Supplied records:
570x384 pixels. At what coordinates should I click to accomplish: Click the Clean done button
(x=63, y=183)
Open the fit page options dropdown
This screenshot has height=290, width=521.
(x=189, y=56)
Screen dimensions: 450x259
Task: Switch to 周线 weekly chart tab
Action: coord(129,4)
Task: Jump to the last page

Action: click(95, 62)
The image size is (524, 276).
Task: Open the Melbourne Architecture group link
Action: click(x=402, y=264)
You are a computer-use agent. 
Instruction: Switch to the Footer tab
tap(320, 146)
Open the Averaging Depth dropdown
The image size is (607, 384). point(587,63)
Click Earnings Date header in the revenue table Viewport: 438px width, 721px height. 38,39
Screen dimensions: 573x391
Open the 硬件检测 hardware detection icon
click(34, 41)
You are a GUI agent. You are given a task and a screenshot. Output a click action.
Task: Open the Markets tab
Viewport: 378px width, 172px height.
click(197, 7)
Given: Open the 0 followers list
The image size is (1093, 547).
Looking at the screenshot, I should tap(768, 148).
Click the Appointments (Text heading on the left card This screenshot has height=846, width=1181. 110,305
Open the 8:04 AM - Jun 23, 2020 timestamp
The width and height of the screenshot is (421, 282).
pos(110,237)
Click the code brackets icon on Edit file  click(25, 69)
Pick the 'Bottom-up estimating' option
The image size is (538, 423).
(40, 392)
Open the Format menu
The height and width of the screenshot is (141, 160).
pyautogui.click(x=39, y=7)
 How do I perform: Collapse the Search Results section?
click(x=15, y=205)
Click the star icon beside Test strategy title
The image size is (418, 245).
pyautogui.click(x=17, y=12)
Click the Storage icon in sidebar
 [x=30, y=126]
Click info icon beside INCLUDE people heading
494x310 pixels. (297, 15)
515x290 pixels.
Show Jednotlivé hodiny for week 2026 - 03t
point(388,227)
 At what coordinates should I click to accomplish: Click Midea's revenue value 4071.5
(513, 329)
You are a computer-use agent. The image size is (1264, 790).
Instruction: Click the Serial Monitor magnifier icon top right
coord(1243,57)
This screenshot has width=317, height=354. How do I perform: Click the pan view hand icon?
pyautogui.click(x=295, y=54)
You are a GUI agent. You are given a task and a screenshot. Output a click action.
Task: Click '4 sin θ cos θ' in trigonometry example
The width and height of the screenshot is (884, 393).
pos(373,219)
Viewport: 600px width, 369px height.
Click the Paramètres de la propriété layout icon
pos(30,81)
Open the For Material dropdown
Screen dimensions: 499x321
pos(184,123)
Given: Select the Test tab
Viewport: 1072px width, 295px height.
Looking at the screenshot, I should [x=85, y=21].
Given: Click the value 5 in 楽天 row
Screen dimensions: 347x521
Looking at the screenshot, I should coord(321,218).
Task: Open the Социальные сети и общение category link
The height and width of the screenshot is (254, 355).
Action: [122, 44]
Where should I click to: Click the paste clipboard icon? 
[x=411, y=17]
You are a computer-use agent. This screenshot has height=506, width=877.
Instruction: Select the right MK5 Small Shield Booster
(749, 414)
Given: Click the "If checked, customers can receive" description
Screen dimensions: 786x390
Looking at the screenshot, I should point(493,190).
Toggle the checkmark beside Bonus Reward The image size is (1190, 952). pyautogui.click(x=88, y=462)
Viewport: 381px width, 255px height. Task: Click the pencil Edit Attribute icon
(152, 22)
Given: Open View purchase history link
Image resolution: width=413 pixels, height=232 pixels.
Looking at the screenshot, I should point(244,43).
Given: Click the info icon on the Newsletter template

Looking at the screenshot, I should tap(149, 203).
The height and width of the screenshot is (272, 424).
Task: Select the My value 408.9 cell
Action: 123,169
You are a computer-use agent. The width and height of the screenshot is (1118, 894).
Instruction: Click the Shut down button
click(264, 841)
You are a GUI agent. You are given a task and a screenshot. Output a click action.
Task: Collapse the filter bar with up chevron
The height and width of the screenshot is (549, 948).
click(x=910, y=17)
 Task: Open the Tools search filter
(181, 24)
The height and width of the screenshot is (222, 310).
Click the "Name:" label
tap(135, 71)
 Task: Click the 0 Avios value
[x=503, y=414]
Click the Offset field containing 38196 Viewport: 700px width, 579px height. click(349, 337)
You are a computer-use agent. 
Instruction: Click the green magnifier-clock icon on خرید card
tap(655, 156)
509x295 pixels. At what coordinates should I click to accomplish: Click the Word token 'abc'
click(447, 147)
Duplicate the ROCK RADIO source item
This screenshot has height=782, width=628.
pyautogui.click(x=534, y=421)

What to work on: Filter the entries and copy each line with "computer".

Exercise answer:
You are a computer-use agent. 
You are a computer-use agent. The image size is (1264, 790).
You are a computer-use agent. This screenshot has height=506, width=877.
You are a computer-use agent. The width and height of the screenshot is (1118, 894).
You are a computer-use agent. 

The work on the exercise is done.